Question

Solve the given differential equations.$$25 y^{\prime \prime}+4 y=0$$

Answer

**step1 Understand the Type of Equation and its Goal**

This problem presents a differential equation. A differential equation is an equation that involves a function and its derivatives. Our main goal is to find the function, usually denoted as $$y(x)$$, that satisfies this given relationship. The notation $$y''$$ refers to the second derivative of the function $$y$$ with respect to $$x$$. You can think of $$y''$$ as representing the "rate of change of the rate of change" of the function $$y$$.

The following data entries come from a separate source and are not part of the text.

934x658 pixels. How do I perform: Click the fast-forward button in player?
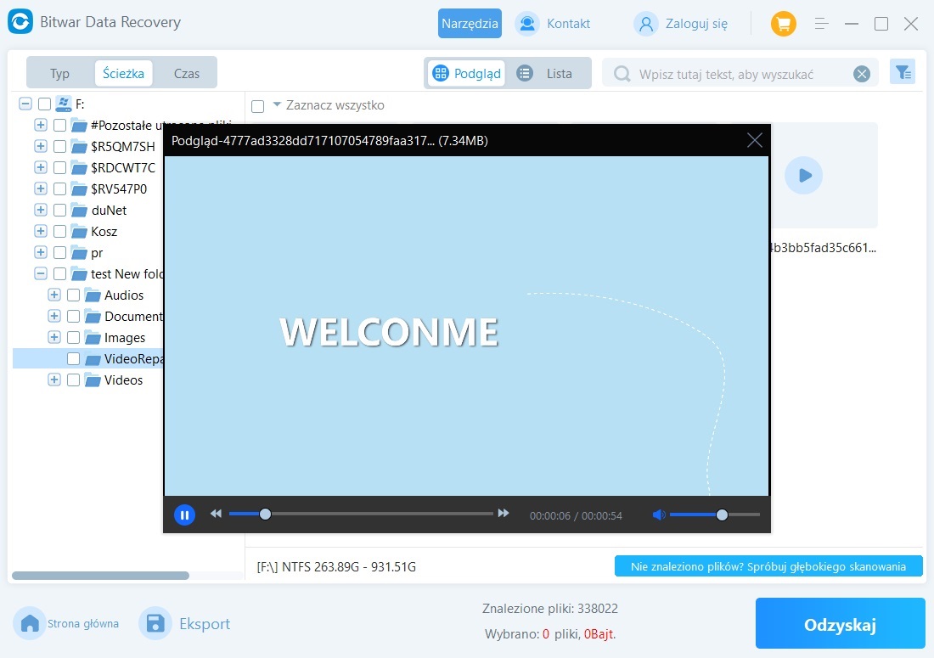point(504,514)
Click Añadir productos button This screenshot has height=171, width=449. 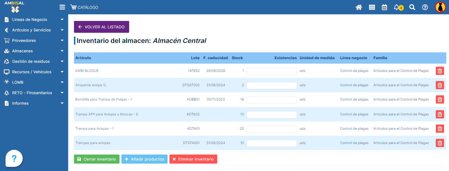(x=144, y=159)
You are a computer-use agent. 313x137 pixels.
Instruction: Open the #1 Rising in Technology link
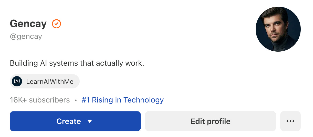tap(122, 100)
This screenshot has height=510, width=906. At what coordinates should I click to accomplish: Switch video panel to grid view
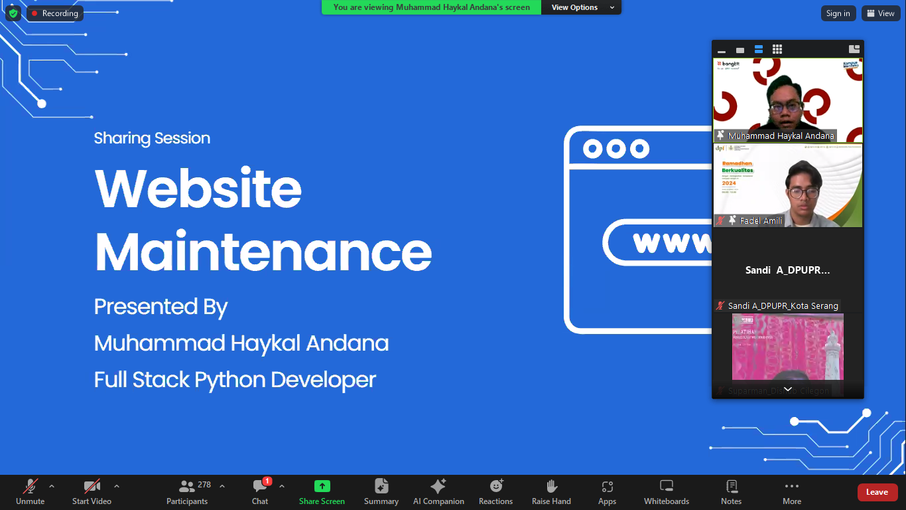coord(777,49)
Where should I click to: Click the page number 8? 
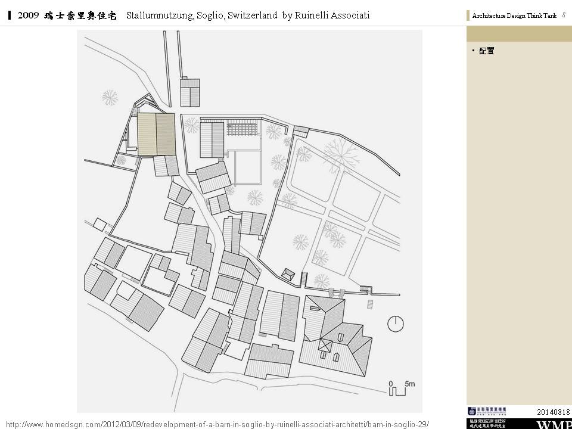(x=563, y=15)
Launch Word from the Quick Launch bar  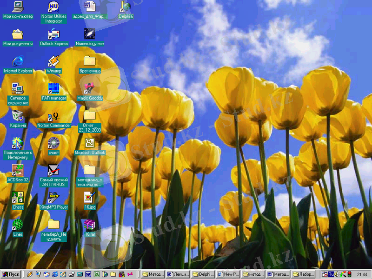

**step2 Propose a General Solution Form for this Type of Equation**

For linear, homogeneous differential equations with constant coefficients, a common and effective approach is to assume that the solution has the form of an exponential function. We propose a solution of the form $$y = e^{rx}$$, where $$e$$ is Euler's number (an important mathematical constant, approximately 2.718) and $$r$$ is a constant that we need to determine. This form is particularly useful because the derivatives of $$e^{rx}$$ are also exponential functions, which simplifies the equation.

If $$y = e^{rx}$$, then its first derivative ($$y'$$) is obtained by applying the chain rule, resulting in $$re^{rx}$$. Similarly, the second derivative ($$y''$$) is obtained by differentiating $$y'$$ once more, leading to $$r^2e^{rx}$$.

$$y = e^{rx}$$

$$y' = re^{rx}$$

$$y'' = r^2e^{rx}$$

**step3 Form the Characteristic Equation**

Now, we substitute our proposed solution and its derivatives ($$y$$ and $$y''$$) back into the original differential equation $$25 y^{\prime \prime}+4 y=0$$.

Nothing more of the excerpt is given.